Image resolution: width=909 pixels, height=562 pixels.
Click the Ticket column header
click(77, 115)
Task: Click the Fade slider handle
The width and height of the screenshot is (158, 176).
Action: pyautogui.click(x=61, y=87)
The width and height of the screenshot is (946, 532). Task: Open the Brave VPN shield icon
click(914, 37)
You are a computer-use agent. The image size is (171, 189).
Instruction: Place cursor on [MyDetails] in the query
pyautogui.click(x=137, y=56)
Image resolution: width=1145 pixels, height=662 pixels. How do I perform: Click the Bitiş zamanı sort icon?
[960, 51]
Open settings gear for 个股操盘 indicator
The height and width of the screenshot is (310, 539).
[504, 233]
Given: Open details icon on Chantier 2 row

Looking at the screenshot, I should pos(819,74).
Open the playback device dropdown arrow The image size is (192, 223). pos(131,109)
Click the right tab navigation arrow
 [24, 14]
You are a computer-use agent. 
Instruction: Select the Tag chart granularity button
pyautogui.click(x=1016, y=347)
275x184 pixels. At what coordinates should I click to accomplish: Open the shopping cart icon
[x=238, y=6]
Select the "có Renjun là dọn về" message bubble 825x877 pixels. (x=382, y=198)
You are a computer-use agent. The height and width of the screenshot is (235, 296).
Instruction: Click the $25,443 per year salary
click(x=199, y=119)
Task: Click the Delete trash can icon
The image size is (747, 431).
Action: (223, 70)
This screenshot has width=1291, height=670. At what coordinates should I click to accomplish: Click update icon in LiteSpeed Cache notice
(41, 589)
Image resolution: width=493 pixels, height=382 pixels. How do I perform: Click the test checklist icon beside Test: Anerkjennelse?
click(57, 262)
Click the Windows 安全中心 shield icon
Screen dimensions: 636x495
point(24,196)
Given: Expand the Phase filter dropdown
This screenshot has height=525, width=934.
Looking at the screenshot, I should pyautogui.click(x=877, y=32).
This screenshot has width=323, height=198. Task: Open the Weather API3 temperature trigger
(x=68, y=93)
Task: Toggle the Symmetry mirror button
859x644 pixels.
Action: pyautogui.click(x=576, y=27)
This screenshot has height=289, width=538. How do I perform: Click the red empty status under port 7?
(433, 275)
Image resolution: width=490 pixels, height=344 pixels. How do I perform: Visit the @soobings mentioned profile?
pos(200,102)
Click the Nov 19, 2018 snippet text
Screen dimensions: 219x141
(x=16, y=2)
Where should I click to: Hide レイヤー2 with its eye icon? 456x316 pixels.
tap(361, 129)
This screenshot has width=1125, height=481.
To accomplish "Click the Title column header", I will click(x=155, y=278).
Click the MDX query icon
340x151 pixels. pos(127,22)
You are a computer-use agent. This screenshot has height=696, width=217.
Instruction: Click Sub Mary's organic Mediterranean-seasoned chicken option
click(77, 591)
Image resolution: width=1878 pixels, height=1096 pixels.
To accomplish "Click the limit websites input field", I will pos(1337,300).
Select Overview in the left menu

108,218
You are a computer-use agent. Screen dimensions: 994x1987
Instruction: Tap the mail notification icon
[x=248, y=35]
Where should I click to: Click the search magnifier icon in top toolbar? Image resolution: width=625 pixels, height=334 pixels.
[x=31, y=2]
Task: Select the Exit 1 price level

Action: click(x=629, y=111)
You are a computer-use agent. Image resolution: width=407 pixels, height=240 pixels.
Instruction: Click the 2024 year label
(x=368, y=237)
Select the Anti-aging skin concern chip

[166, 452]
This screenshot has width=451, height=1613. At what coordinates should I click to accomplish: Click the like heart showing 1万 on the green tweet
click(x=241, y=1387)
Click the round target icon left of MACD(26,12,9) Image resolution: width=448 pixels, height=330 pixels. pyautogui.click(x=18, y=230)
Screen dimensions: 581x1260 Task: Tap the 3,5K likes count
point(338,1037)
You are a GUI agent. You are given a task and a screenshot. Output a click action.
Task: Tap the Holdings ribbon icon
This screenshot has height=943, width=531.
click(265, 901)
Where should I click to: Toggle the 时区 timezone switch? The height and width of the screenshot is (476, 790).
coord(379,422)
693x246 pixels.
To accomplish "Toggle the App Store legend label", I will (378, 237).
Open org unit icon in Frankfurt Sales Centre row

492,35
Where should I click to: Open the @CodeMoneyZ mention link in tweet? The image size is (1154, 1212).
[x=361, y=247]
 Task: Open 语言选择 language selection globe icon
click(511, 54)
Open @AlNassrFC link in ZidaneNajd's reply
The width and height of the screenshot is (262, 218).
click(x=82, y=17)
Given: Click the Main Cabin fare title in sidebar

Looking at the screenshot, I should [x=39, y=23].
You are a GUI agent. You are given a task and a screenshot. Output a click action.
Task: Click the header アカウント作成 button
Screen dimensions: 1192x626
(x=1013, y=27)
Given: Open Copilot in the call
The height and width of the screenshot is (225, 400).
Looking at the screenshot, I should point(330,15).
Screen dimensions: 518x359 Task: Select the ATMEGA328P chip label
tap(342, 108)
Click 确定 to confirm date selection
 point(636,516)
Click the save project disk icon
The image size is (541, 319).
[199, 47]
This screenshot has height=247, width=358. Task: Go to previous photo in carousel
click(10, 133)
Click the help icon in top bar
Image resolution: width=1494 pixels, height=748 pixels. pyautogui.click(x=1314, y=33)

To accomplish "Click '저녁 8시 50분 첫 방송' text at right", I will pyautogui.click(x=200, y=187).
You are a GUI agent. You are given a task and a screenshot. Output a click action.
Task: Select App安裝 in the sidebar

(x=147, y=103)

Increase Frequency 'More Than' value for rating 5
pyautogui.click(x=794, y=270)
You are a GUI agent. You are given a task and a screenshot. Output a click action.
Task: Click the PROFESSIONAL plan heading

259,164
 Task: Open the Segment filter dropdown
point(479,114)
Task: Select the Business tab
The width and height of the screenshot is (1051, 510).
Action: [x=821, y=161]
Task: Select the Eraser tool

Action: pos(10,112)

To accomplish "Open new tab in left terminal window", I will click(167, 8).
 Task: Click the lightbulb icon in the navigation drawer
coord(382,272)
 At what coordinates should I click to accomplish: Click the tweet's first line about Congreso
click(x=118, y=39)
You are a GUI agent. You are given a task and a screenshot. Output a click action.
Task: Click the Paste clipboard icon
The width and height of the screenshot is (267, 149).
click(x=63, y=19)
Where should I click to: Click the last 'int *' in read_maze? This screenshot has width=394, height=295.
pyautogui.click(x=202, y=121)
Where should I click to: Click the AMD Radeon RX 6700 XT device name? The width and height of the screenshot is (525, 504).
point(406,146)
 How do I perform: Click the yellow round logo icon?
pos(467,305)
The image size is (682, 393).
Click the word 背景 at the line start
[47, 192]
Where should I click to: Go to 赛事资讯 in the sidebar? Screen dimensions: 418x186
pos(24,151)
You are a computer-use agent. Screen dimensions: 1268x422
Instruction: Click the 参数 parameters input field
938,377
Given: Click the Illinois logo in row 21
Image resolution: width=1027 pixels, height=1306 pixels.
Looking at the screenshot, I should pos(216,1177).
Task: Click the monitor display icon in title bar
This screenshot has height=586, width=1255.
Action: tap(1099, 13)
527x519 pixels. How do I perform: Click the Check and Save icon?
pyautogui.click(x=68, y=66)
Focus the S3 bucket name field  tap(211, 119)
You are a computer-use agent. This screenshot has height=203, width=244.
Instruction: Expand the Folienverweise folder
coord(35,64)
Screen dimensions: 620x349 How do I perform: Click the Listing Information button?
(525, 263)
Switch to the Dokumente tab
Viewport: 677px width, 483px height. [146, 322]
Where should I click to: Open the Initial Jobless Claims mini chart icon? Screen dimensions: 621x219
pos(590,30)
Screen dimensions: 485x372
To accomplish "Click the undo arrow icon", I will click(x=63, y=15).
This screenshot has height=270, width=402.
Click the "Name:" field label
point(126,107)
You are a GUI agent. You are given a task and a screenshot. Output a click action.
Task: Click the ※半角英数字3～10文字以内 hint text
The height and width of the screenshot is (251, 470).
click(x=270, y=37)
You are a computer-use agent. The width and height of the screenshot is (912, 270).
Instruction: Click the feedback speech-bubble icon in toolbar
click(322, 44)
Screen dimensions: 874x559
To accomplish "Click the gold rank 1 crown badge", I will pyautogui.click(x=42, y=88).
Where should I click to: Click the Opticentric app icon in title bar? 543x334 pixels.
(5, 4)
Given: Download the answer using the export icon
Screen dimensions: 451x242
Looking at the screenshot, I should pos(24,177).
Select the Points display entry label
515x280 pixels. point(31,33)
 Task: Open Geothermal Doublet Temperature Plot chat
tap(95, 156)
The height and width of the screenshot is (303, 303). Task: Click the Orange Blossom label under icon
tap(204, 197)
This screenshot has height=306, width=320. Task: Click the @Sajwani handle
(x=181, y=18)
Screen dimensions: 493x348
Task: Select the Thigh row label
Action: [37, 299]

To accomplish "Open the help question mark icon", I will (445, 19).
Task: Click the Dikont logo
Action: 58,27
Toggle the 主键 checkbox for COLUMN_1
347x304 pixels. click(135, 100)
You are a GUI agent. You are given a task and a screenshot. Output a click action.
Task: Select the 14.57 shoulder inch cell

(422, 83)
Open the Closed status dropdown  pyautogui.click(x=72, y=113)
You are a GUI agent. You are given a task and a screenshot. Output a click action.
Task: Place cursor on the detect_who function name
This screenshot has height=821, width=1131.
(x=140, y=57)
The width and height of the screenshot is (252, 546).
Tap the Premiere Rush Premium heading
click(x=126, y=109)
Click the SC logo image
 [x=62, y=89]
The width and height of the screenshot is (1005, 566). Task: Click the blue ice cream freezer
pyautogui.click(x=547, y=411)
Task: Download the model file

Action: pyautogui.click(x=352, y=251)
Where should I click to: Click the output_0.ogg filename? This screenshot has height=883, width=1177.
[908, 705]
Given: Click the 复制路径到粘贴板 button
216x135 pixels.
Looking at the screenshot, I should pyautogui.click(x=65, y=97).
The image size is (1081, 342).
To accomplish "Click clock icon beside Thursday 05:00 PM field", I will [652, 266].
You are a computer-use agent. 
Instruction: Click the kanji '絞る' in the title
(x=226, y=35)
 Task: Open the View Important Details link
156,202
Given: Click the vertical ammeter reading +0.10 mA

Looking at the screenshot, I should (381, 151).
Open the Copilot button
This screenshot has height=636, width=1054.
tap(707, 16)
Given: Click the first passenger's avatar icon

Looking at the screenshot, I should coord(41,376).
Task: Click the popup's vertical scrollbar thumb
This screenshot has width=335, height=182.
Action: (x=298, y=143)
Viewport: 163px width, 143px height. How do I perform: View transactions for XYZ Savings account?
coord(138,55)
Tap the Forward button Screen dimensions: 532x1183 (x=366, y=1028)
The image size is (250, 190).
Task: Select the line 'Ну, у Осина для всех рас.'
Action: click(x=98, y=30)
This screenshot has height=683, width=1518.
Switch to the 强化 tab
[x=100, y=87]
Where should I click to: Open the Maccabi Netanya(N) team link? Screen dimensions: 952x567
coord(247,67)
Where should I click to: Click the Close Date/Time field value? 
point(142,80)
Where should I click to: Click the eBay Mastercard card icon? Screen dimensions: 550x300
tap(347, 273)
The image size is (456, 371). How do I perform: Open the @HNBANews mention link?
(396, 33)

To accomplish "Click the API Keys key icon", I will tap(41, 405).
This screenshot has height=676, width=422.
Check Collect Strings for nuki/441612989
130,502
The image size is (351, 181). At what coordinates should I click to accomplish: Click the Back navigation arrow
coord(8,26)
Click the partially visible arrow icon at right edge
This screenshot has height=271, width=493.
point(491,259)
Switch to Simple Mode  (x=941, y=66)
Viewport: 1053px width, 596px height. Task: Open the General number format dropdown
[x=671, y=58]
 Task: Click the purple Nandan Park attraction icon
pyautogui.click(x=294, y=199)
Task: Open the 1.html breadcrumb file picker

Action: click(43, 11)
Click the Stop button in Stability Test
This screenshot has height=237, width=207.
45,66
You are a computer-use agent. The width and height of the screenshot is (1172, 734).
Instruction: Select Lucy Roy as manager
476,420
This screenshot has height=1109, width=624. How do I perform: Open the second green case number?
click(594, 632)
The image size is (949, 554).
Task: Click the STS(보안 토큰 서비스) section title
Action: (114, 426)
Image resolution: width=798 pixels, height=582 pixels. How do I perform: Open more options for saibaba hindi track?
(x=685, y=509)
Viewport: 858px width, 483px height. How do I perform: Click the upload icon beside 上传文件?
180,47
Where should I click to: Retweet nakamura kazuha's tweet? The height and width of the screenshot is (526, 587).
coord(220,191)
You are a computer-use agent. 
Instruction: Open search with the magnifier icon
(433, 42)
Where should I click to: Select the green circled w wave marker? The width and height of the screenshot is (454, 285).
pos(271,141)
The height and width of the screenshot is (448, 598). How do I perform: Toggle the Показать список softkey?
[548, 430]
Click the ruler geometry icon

● ● ● ● ●

## Your instructions
Tally every line in the listing above that contains "computer", then state only the total.

## Answer box
12